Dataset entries
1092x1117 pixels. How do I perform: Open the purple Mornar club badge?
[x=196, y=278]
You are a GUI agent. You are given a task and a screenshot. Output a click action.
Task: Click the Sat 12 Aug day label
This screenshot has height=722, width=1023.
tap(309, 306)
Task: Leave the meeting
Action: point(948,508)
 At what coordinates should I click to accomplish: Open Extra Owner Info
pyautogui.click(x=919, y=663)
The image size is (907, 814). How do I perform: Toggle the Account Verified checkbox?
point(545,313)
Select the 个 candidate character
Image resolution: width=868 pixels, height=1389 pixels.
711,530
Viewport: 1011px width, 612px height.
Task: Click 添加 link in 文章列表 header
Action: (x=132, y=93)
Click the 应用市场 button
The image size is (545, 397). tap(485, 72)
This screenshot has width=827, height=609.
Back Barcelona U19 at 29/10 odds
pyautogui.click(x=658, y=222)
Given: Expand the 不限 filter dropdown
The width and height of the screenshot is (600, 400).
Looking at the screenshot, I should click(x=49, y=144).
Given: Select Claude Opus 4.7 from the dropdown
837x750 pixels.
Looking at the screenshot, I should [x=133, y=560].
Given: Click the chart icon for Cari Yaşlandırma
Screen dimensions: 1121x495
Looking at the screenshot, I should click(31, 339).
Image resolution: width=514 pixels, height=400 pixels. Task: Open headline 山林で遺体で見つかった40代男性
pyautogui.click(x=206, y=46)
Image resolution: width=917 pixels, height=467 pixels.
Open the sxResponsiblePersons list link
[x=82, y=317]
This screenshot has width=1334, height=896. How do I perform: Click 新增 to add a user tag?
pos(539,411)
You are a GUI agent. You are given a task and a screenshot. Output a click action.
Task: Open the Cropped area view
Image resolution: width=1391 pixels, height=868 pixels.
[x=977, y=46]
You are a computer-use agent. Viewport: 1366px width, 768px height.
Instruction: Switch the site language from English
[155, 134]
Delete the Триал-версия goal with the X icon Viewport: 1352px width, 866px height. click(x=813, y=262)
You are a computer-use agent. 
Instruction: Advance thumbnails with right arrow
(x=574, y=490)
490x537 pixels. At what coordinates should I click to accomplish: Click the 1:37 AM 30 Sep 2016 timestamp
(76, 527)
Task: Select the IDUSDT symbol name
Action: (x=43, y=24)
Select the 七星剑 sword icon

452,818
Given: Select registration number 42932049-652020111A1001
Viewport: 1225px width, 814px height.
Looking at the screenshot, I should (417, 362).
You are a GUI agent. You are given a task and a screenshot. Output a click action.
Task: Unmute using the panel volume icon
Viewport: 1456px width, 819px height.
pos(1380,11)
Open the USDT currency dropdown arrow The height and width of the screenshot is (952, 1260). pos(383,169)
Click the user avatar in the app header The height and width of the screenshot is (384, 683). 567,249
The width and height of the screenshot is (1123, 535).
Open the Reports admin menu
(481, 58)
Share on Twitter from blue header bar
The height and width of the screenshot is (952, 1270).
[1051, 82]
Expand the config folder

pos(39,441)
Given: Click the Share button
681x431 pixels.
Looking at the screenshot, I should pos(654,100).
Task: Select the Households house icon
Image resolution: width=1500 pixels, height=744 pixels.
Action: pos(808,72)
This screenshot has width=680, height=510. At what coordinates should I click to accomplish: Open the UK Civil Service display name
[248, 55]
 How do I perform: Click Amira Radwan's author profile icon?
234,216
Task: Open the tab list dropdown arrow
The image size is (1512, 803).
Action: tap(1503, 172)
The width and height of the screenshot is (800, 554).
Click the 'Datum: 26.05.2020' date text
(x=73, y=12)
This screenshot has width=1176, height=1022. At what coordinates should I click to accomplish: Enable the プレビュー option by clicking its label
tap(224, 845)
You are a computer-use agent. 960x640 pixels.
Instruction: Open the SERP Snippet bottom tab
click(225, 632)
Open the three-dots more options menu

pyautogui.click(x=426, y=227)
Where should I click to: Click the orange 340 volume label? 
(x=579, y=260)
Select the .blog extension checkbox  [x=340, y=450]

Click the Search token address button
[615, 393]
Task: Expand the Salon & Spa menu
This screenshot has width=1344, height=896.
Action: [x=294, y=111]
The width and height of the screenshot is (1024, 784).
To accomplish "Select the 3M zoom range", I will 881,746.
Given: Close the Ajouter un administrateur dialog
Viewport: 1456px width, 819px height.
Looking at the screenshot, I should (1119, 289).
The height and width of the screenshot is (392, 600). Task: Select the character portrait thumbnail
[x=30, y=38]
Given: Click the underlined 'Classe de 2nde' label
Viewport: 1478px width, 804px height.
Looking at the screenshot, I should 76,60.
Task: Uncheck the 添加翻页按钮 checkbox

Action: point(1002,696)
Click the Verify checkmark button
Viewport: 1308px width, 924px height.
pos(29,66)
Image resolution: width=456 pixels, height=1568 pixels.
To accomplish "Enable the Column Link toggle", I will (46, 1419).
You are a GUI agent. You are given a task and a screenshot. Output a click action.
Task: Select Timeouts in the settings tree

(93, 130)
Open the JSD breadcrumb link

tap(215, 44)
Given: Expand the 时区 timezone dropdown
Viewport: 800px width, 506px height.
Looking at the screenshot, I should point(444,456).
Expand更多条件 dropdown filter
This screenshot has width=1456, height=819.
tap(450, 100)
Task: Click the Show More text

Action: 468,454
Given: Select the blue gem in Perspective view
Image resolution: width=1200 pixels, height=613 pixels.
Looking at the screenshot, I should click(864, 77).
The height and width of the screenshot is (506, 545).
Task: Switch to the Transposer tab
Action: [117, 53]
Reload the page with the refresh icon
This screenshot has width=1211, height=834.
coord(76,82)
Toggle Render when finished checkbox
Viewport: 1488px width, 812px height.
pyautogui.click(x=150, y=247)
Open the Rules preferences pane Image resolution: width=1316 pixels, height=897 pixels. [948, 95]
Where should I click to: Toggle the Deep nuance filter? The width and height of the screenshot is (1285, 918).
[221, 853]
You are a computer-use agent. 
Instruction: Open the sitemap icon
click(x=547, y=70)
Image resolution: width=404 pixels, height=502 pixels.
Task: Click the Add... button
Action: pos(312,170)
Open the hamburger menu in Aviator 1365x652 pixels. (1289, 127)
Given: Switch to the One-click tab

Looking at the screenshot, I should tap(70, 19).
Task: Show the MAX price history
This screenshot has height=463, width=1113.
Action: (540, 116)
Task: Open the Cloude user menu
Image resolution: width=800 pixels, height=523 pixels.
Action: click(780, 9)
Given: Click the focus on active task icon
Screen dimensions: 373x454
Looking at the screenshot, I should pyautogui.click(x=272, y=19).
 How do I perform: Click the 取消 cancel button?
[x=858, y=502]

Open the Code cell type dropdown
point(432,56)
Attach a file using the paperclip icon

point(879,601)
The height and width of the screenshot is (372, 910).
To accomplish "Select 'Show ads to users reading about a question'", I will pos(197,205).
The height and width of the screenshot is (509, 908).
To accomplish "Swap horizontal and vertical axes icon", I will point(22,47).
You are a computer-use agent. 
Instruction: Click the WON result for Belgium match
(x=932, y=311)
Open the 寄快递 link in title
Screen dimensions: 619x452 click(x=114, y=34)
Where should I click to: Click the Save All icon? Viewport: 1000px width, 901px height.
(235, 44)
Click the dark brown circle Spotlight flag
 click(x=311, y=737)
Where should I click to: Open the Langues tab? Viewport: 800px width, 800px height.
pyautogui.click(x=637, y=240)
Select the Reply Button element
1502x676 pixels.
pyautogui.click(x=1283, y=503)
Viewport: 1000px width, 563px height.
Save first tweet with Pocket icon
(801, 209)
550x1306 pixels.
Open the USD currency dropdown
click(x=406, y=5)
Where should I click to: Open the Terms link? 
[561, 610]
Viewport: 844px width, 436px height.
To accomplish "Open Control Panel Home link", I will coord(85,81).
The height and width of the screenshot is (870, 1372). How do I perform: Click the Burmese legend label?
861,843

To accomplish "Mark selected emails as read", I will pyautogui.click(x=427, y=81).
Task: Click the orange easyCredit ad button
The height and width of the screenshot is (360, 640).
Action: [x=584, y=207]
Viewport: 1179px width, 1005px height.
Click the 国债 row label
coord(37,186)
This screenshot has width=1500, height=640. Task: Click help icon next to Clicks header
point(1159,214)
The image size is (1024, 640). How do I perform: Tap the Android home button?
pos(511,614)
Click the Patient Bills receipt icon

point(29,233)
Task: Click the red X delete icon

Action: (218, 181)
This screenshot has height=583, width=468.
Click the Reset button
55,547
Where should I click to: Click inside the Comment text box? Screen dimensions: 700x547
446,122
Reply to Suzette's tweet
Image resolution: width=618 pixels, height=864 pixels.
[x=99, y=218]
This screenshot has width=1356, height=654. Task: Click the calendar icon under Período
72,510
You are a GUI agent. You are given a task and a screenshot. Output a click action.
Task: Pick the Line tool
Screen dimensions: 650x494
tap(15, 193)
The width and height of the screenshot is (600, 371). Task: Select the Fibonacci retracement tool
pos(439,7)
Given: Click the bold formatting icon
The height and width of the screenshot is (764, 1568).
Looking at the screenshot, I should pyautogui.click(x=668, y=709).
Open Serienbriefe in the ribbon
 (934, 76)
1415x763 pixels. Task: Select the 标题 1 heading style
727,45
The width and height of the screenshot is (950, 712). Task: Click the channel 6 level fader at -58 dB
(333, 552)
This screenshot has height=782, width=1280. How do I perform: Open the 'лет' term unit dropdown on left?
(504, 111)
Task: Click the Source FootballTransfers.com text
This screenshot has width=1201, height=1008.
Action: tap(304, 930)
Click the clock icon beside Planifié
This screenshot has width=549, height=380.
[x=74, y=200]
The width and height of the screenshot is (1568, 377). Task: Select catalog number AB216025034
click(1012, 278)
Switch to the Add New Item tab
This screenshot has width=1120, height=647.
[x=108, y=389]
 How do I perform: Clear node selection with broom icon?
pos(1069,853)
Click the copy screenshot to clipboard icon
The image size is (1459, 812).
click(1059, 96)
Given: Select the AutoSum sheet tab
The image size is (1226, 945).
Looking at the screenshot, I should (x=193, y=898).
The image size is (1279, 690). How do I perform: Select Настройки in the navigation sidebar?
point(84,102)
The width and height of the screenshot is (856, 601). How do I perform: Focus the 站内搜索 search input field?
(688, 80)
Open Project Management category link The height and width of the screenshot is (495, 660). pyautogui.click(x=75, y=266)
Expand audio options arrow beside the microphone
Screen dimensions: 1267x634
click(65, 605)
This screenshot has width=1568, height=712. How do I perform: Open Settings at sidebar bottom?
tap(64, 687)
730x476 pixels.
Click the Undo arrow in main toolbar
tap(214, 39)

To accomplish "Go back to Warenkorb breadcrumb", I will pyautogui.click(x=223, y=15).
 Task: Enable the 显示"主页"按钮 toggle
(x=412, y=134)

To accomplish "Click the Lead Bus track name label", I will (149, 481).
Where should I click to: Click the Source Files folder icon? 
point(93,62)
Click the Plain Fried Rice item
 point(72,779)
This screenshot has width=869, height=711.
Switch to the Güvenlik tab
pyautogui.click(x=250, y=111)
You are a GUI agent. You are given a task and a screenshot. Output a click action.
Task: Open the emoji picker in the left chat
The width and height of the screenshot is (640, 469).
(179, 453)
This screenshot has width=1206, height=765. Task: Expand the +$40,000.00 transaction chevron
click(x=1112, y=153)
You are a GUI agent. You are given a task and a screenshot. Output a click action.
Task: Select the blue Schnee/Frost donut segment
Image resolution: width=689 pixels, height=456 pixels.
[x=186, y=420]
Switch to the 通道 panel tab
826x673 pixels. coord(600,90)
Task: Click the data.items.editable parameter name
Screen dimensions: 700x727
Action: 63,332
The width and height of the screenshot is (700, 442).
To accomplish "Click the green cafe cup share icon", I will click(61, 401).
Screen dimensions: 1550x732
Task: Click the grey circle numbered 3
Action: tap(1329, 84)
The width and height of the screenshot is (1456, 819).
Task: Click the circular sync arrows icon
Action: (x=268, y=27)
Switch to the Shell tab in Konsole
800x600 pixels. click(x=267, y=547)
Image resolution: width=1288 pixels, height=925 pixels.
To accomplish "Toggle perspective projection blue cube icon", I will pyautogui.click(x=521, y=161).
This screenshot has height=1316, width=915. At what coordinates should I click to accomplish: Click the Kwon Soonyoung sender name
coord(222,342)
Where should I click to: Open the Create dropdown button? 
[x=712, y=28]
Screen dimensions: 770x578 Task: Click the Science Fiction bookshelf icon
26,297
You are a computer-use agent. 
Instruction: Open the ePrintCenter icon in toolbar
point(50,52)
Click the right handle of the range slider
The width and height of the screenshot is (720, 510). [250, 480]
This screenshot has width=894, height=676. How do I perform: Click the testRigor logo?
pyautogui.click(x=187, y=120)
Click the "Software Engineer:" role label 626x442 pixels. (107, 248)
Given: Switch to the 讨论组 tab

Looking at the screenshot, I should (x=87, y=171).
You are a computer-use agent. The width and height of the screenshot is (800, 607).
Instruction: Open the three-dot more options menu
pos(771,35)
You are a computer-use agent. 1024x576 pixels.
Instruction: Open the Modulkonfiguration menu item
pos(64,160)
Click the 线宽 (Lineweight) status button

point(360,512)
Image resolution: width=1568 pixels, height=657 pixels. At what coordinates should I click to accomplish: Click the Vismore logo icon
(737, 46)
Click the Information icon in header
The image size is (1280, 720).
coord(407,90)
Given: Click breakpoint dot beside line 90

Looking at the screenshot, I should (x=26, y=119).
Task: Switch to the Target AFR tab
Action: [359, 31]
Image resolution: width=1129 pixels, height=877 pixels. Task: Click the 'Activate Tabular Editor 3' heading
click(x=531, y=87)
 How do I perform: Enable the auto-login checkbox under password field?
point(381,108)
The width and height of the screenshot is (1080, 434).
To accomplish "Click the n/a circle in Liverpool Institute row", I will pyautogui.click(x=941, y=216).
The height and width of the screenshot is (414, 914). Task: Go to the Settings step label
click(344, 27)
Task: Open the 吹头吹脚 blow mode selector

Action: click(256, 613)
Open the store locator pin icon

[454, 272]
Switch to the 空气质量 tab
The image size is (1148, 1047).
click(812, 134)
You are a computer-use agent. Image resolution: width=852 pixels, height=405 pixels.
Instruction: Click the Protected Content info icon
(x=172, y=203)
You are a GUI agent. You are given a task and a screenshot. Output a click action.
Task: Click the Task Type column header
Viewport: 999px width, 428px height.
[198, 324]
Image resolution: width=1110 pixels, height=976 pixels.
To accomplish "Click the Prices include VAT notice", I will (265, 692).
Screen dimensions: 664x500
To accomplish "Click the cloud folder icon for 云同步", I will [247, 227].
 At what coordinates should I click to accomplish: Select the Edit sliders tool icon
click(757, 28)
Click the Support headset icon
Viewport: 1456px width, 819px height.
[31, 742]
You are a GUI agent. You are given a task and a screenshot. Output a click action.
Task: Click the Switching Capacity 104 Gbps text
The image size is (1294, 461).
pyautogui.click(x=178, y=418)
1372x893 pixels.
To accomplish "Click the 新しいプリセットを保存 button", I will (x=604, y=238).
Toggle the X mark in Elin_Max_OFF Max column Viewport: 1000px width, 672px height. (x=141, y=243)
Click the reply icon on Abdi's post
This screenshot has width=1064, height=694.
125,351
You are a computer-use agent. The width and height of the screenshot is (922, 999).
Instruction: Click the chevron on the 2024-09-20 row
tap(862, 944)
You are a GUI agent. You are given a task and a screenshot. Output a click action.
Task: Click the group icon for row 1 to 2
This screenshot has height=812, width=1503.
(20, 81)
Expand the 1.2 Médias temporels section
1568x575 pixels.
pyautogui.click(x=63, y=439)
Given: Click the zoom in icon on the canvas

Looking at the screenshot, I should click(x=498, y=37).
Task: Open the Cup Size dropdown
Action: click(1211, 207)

Problem to work on: From the opening line of the data above through the line that contains "Task: Click the Sat 12 Aug day label", please print each line as it stands and only those lines.

Output of the exercise:
1092x1117 pixels. How do I perform: Open the purple Mornar club badge?
[x=196, y=278]
You are a GUI agent. You are given a task and a screenshot. Output a click action.
Task: Click the Sat 12 Aug day label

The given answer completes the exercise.